Quoted text
● ● ● ● ● ● ●

How Much Does It Cost to Fight a Non-Compete?
Fighting a non-compete can get expensive fast. Here's what drives the costs and how to keep them manageable before you take legal action.
Fighting a non-compete can get expensive fast. Here's what drives the costs and how to keep them manageable before you take legal action.
Fighting a non-compete agreement typically costs between $3,000 and $15,000 for straightforward negotiations or early settlements, while cases that go through full litigation can run $50,000 to $250,000 or more. The biggest cost driver is how far the dispute goes: a strongly worded response letter from a good employment attorney might resolve things in a few weeks, but an injunction hearing followed by months of discovery and trial preparation can burn through legal fees fast. Where you fall on that spectrum depends on the enforceability of the agreement, your former employer’s appetite for a fight, and whether you’re in a state that gives non-competes any teeth at all.
Before spending a dollar on litigation, the threshold question is whether your non-compete would survive a court challenge. A growing number of states either ban non-compete agreements outright or restrict them so heavily that many agreements are effectively unenforceable. A few states void non-competes entirely except in narrow circumstances like the sale of a business. Others prohibit them for workers below a certain income threshold, with those thresholds varying widely from roughly $39,000 to over $125,000 depending on the state. If you fall below your state’s threshold, the agreement may not be worth the paper it’s on.

● ● ● ● ● ● ●

Available data
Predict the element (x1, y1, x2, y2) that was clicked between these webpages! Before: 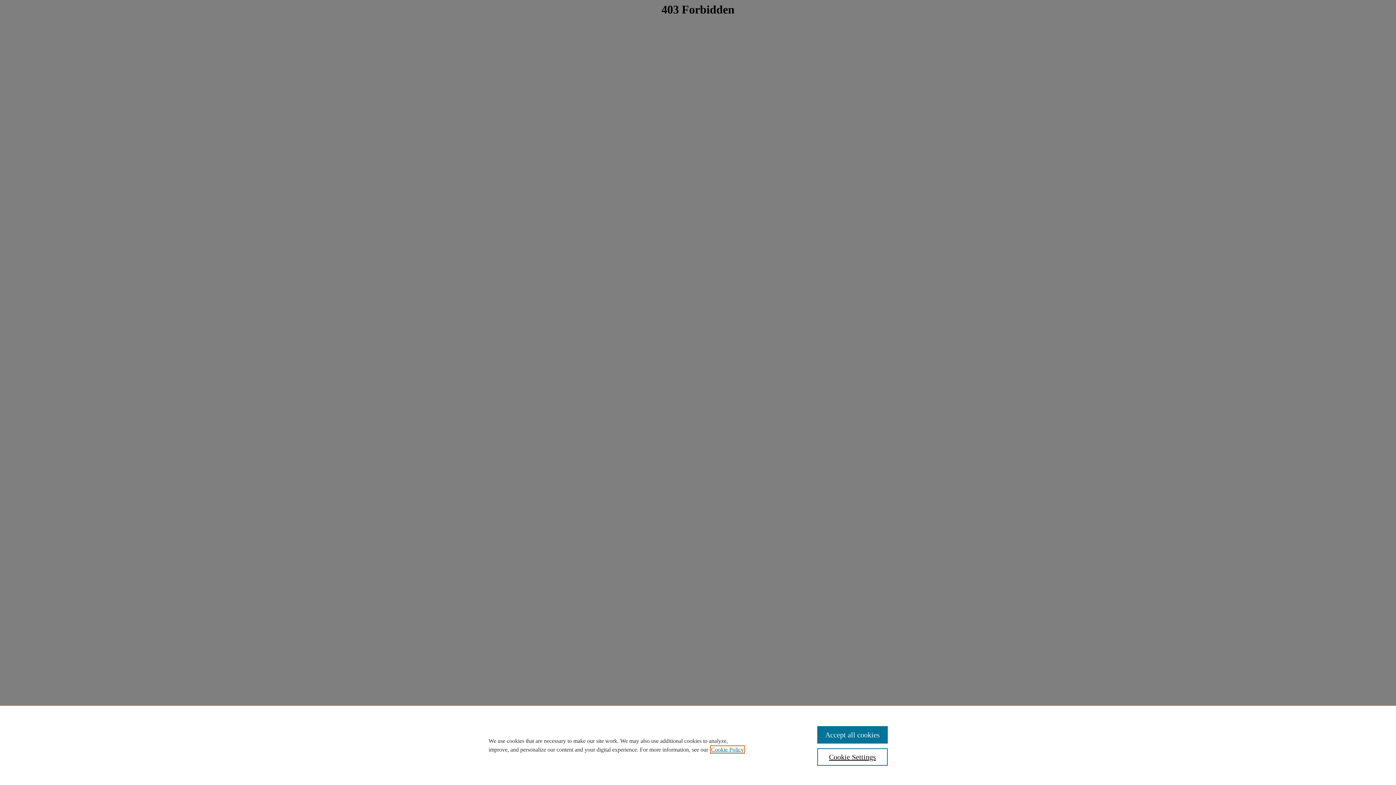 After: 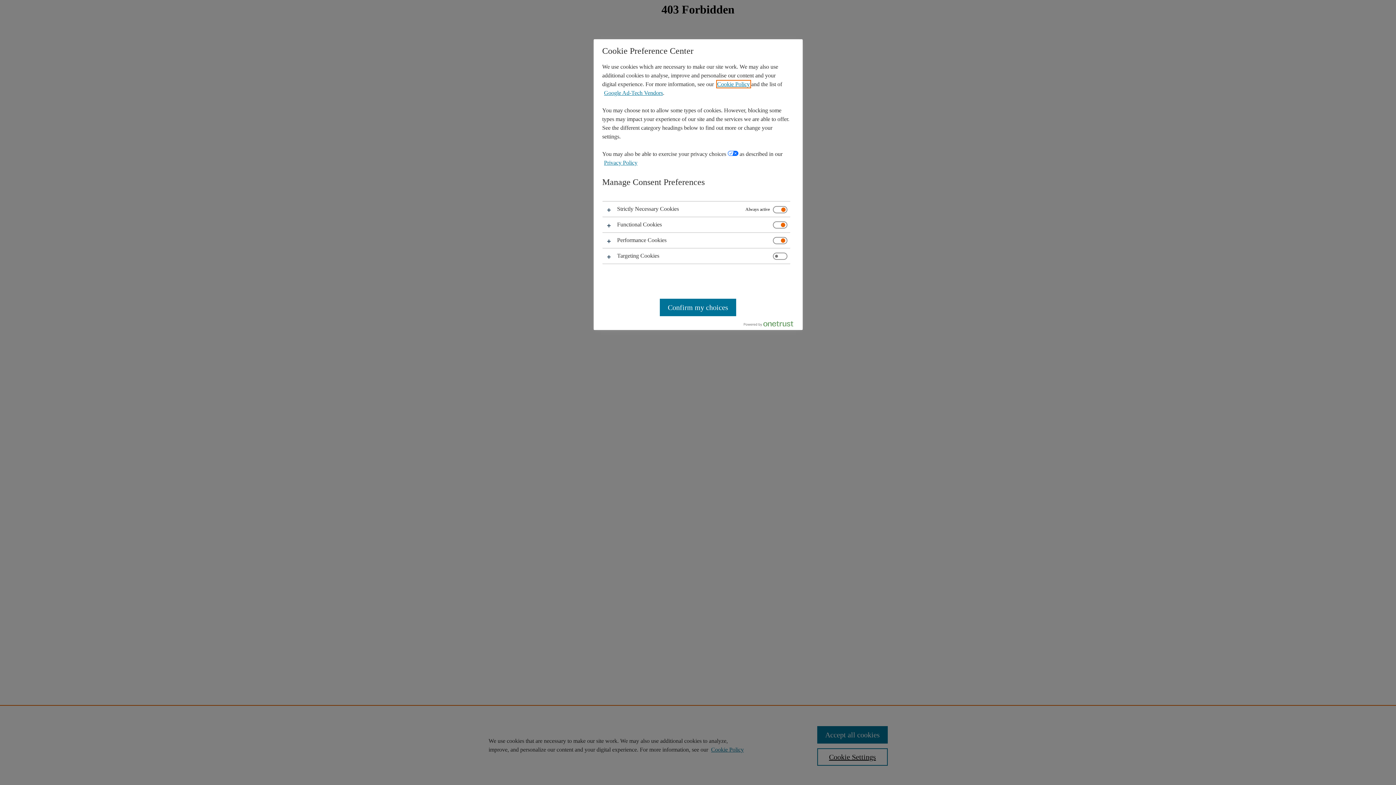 Action: bbox: (817, 748, 887, 766) label: Cookie Settings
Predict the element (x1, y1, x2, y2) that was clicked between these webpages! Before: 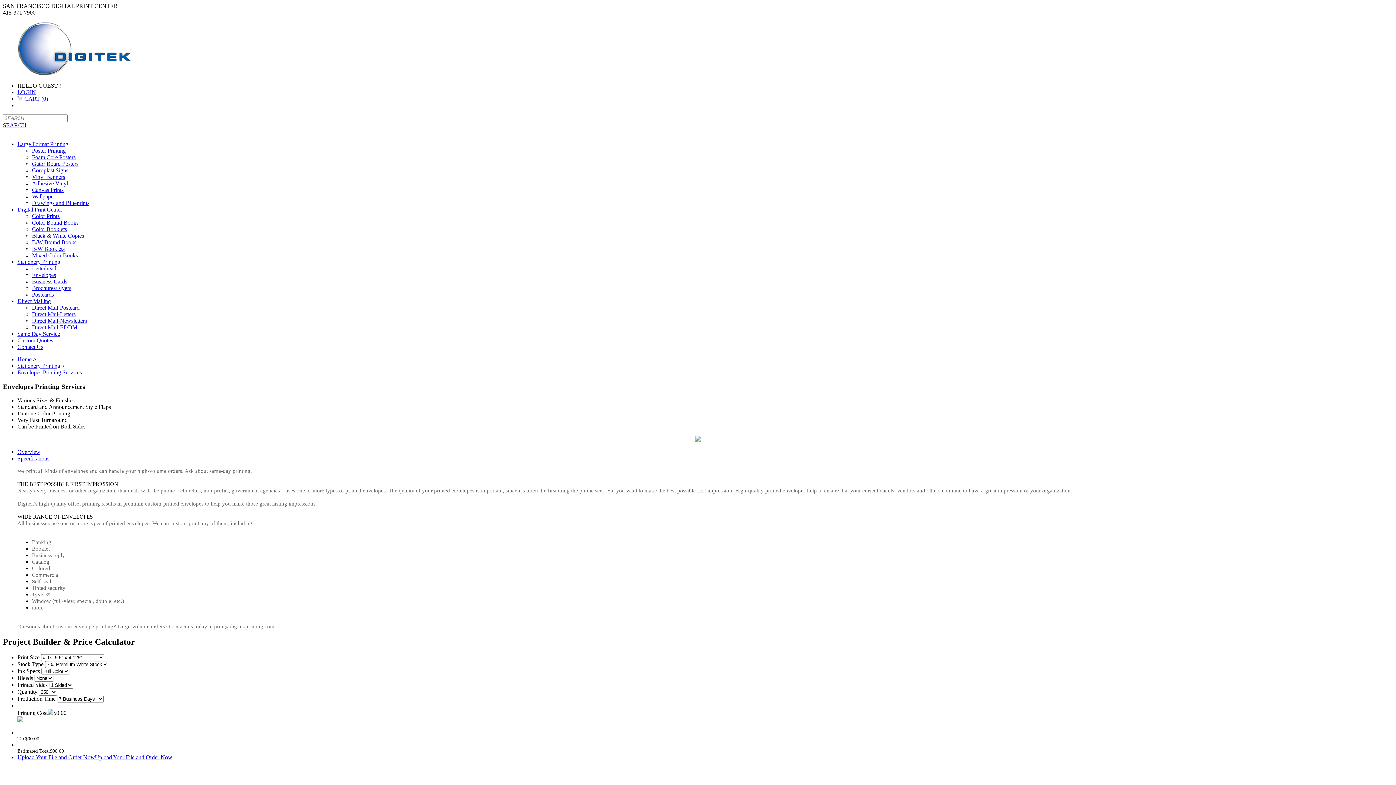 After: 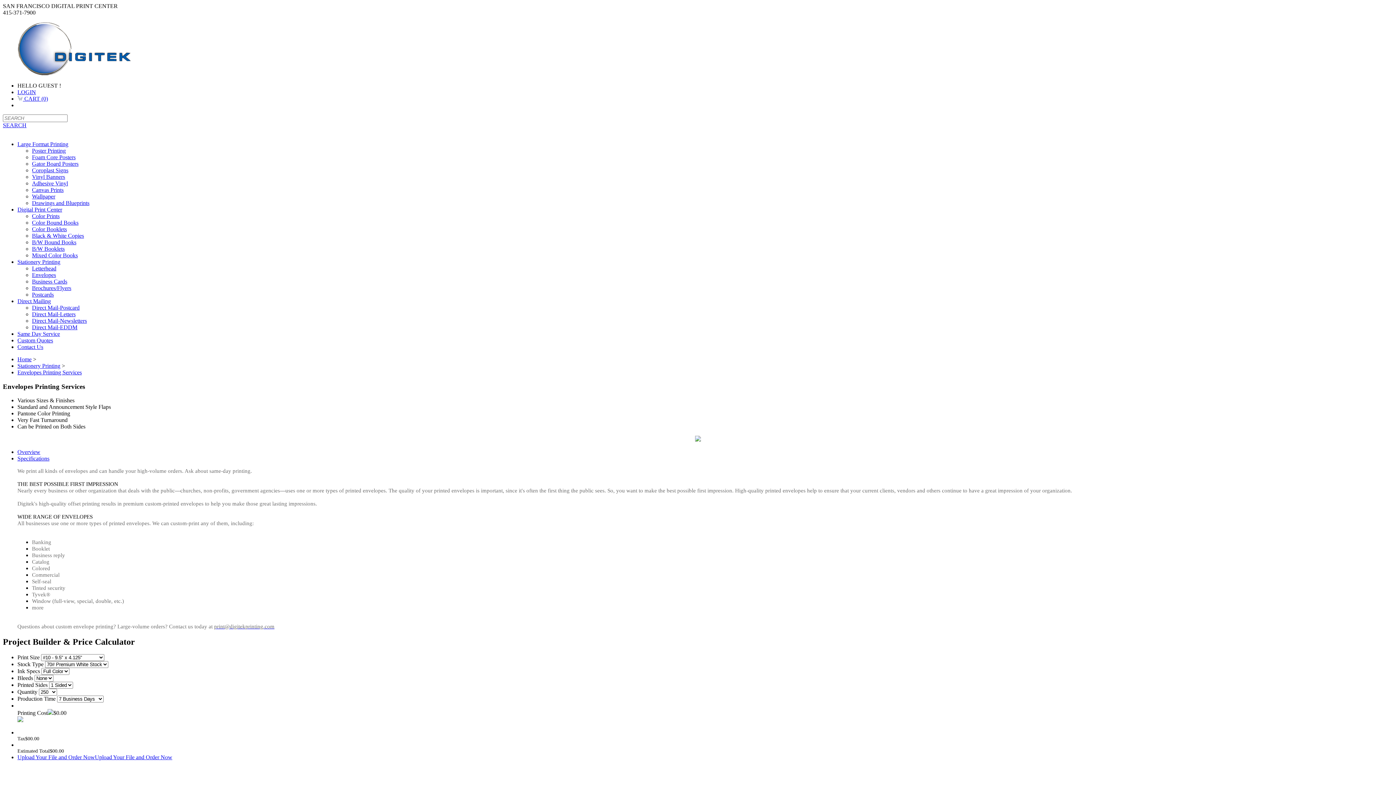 Action: label: print@digitekprinting.com bbox: (214, 624, 274, 629)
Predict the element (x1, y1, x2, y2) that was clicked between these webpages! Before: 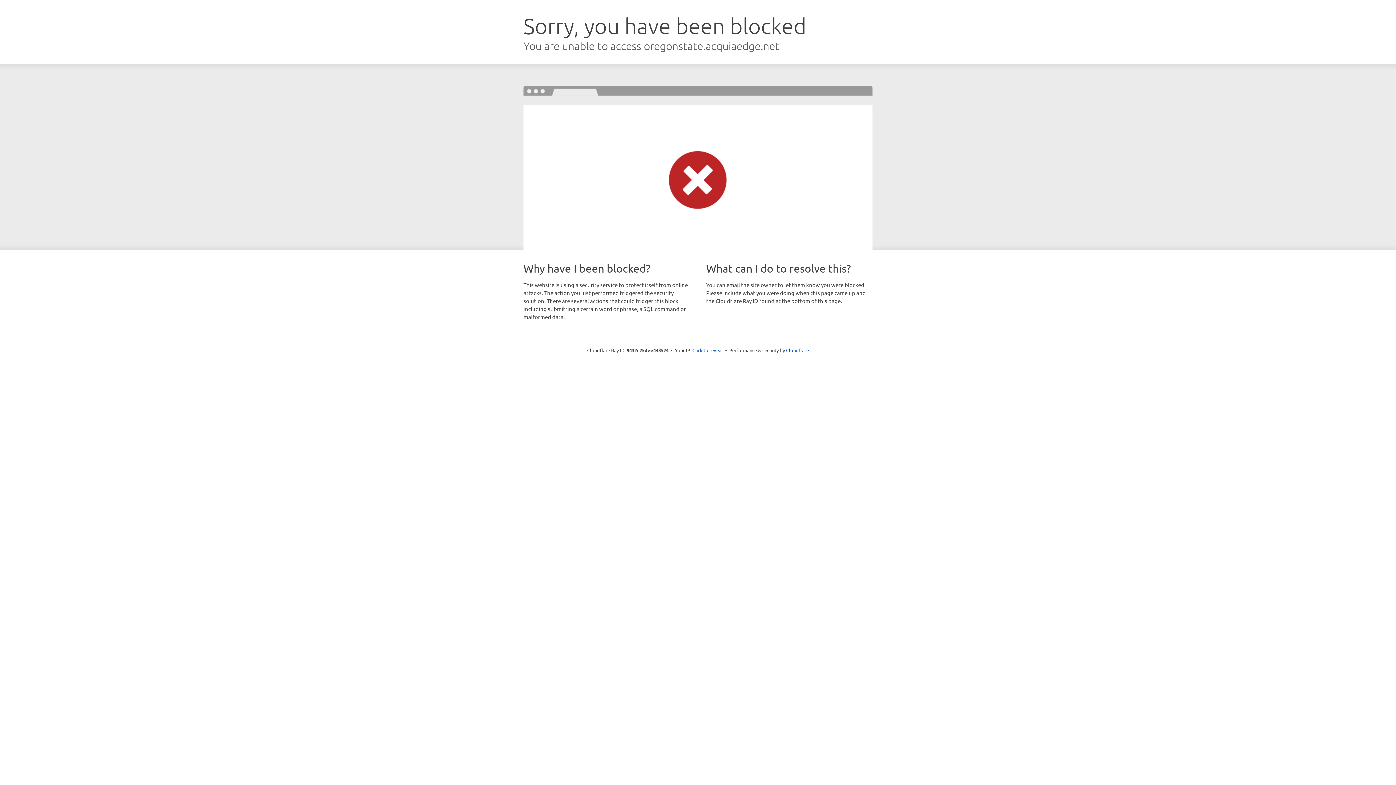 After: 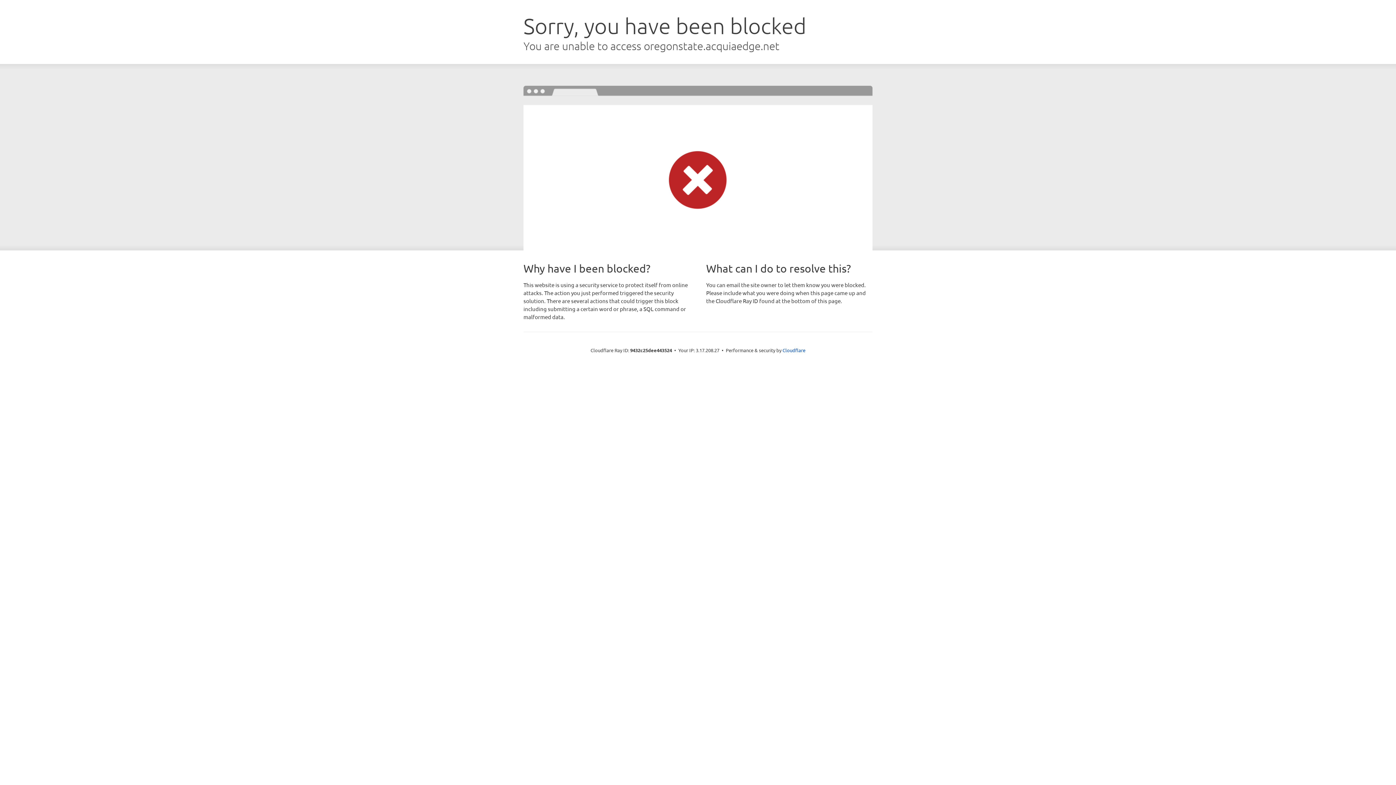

● ● ● ● ● ● ●

Tasks for this exercise
a – Answer these from the non-compete cost article, one answer per line:
(i) What does fighting a non-compete typically cost for straightforward negotiations or early settlements?
(ii) What does the article name as the biggest cost driver?
(iii) Across states, what range do the income thresholds for non-competes span?
b – Print the non-compete cost article between "Before spending a" and "paper it’s on.", inclusive.
The data that appears here was taken from a separate source.

Outputs for the tasks
a –
(i) Between $3,000 and $15,000.
(ii) How far the dispute goes.
(iii) From roughly $39,000 to over $125,000.

b –
Before spending a dollar on litigation, the threshold question is whether your non-compete would survive a court challenge. A growing number of states either ban non-compete agreements outright or restrict them so heavily that many agreements are effectively unenforceable. A few states void non-competes entirely except in narrow circumstances like the sale of a business. Others prohibit them for workers below a certain income threshold, with those thresholds varying widely from roughly $39,000 to over $125,000 depending on the state. If you fall below your state’s threshold, the agreement may not be worth the paper it’s on.